*** Raw data Section Begins ***

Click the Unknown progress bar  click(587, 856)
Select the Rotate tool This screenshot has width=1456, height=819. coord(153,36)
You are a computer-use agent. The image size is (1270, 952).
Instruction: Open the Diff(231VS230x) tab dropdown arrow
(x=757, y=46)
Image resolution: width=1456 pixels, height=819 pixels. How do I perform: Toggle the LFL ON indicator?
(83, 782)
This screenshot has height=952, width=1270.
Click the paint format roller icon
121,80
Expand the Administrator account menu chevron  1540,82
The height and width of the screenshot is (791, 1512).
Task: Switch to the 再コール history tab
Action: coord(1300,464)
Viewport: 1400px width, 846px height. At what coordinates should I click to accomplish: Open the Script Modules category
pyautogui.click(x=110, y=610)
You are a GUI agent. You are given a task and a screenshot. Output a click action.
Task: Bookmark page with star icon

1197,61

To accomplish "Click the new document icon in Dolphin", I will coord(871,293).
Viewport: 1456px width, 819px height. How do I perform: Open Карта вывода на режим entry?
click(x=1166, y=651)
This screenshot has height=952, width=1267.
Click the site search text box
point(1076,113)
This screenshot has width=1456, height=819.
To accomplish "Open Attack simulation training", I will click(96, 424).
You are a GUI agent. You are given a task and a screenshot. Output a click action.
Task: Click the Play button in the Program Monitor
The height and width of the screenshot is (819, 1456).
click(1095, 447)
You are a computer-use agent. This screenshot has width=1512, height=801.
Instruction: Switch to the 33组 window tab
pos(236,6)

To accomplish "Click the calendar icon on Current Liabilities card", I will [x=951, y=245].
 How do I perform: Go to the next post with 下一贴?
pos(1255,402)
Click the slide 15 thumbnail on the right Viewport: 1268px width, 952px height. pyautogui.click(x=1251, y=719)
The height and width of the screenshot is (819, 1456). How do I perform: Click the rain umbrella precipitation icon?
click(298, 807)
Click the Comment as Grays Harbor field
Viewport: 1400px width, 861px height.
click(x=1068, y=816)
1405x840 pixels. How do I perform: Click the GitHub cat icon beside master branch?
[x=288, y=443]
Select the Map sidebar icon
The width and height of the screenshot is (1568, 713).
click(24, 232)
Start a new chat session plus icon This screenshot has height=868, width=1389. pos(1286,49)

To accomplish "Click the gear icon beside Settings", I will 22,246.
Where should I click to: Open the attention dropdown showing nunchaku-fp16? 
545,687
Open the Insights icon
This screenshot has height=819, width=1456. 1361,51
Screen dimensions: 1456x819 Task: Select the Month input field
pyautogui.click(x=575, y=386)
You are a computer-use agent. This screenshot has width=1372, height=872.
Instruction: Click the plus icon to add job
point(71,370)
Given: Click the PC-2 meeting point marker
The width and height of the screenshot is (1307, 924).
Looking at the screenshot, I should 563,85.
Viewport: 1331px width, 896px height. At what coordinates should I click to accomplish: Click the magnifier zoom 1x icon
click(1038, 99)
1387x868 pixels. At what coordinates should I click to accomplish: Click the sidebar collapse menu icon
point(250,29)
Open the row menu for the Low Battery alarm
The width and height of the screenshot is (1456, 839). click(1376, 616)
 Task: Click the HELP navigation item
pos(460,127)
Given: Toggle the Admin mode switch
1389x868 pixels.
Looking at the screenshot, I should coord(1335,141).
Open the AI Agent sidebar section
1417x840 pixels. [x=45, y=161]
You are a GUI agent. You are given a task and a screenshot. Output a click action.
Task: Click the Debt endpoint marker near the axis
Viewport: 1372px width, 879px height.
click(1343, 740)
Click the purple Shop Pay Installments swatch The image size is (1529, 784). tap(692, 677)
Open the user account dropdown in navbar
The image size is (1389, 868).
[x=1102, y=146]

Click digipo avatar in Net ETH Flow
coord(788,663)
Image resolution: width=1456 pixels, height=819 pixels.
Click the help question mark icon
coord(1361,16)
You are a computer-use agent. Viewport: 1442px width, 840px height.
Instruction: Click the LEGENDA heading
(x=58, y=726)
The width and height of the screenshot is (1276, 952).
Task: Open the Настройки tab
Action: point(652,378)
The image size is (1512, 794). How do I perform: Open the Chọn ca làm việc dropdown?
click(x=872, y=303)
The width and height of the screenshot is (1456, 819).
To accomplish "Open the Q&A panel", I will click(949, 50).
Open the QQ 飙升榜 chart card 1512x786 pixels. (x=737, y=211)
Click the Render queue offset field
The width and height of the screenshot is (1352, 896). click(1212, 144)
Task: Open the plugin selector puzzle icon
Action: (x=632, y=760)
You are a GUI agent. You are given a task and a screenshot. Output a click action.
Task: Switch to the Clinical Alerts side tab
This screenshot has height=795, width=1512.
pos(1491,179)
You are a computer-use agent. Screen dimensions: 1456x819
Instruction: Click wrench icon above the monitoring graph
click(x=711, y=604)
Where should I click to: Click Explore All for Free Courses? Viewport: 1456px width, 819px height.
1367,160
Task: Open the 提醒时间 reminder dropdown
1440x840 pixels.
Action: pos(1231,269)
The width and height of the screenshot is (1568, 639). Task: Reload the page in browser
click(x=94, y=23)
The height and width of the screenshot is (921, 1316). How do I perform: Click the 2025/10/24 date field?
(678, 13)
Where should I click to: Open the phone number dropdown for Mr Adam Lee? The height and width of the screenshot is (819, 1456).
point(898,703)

*** Raw data Section Ends ***

== Action item ==
For the records above, restate every line word for word.

== Output for this exercise ==
Click the Unknown progress bar  click(587, 856)
Select the Rotate tool This screenshot has width=1456, height=819. coord(153,36)
You are a computer-use agent. The image size is (1270, 952).
Instruction: Open the Diff(231VS230x) tab dropdown arrow
(x=757, y=46)
Image resolution: width=1456 pixels, height=819 pixels. How do I perform: Toggle the LFL ON indicator?
(83, 782)
This screenshot has height=952, width=1270.
Click the paint format roller icon
121,80
Expand the Administrator account menu chevron  1540,82
The height and width of the screenshot is (791, 1512).
Task: Switch to the 再コール history tab
Action: coord(1300,464)
Viewport: 1400px width, 846px height. At what coordinates should I click to accomplish: Open the Script Modules category
pyautogui.click(x=110, y=610)
You are a GUI agent. You are given a task and a screenshot. Output a click action.
Task: Bookmark page with star icon

1197,61

To accomplish "Click the new document icon in Dolphin", I will coord(871,293).
Viewport: 1456px width, 819px height. How do I perform: Open Карта вывода на режим entry?
click(x=1166, y=651)
This screenshot has height=952, width=1267.
Click the site search text box
point(1076,113)
This screenshot has width=1456, height=819.
To accomplish "Open Attack simulation training", I will click(96, 424).
You are a GUI agent. You are given a task and a screenshot. Output a click action.
Task: Click the Play button in the Program Monitor
The height and width of the screenshot is (819, 1456).
click(1095, 447)
You are a computer-use agent. This screenshot has width=1512, height=801.
Instruction: Switch to the 33组 window tab
pos(236,6)

To accomplish "Click the calendar icon on Current Liabilities card", I will [x=951, y=245].
 How do I perform: Go to the next post with 下一贴?
pos(1255,402)
Click the slide 15 thumbnail on the right Viewport: 1268px width, 952px height. pyautogui.click(x=1251, y=719)
The height and width of the screenshot is (819, 1456). How do I perform: Click the rain umbrella precipitation icon?
click(298, 807)
Click the Comment as Grays Harbor field
Viewport: 1400px width, 861px height.
click(x=1068, y=816)
1405x840 pixels. How do I perform: Click the GitHub cat icon beside master branch?
[x=288, y=443]
Select the Map sidebar icon
The width and height of the screenshot is (1568, 713).
click(24, 232)
Start a new chat session plus icon This screenshot has height=868, width=1389. pos(1286,49)

To accomplish "Click the gear icon beside Settings", I will 22,246.
Where should I click to: Open the attention dropdown showing nunchaku-fp16? 
545,687
Open the Insights icon
This screenshot has height=819, width=1456. 1361,51
Screen dimensions: 1456x819 Task: Select the Month input field
pyautogui.click(x=575, y=386)
You are a computer-use agent. This screenshot has width=1372, height=872.
Instruction: Click the plus icon to add job
point(71,370)
Given: Click the PC-2 meeting point marker
The width and height of the screenshot is (1307, 924).
Looking at the screenshot, I should 563,85.
Viewport: 1331px width, 896px height. At what coordinates should I click to accomplish: Click the magnifier zoom 1x icon
click(1038, 99)
1387x868 pixels. At what coordinates should I click to accomplish: Click the sidebar collapse menu icon
point(250,29)
Open the row menu for the Low Battery alarm
The width and height of the screenshot is (1456, 839). click(1376, 616)
 Task: Click the HELP navigation item
pos(460,127)
Given: Toggle the Admin mode switch
1389x868 pixels.
Looking at the screenshot, I should coord(1335,141).
Open the AI Agent sidebar section
1417x840 pixels. [x=45, y=161]
You are a GUI agent. You are given a task and a screenshot. Output a click action.
Task: Click the Debt endpoint marker near the axis
Viewport: 1372px width, 879px height.
click(1343, 740)
Click the purple Shop Pay Installments swatch The image size is (1529, 784). tap(692, 677)
Open the user account dropdown in navbar
The image size is (1389, 868).
[x=1102, y=146]

Click digipo avatar in Net ETH Flow
coord(788,663)
Image resolution: width=1456 pixels, height=819 pixels.
Click the help question mark icon
coord(1361,16)
You are a computer-use agent. Viewport: 1442px width, 840px height.
Instruction: Click the LEGENDA heading
(x=58, y=726)
The width and height of the screenshot is (1276, 952).
Task: Open the Настройки tab
Action: point(652,378)
The image size is (1512, 794). How do I perform: Open the Chọn ca làm việc dropdown?
click(x=872, y=303)
The width and height of the screenshot is (1456, 819).
To accomplish "Open the Q&A panel", I will click(949, 50).
Open the QQ 飙升榜 chart card 1512x786 pixels. (x=737, y=211)
Click the Render queue offset field
The width and height of the screenshot is (1352, 896). click(1212, 144)
Task: Open the plugin selector puzzle icon
Action: (x=632, y=760)
You are a GUI agent. You are given a task and a screenshot. Output a click action.
Task: Switch to the Clinical Alerts side tab
This screenshot has height=795, width=1512.
pos(1491,179)
You are a computer-use agent. Screen dimensions: 1456x819
Instruction: Click wrench icon above the monitoring graph
click(x=711, y=604)
Where should I click to: Click Explore All for Free Courses? Viewport: 1456px width, 819px height.
1367,160
Task: Open the 提醒时间 reminder dropdown
1440x840 pixels.
Action: pos(1231,269)
The width and height of the screenshot is (1568, 639). Task: Reload the page in browser
click(x=94, y=23)
The height and width of the screenshot is (921, 1316). How do I perform: Click the 2025/10/24 date field?
(678, 13)
Where should I click to: Open the phone number dropdown for Mr Adam Lee? The height and width of the screenshot is (819, 1456).
point(898,703)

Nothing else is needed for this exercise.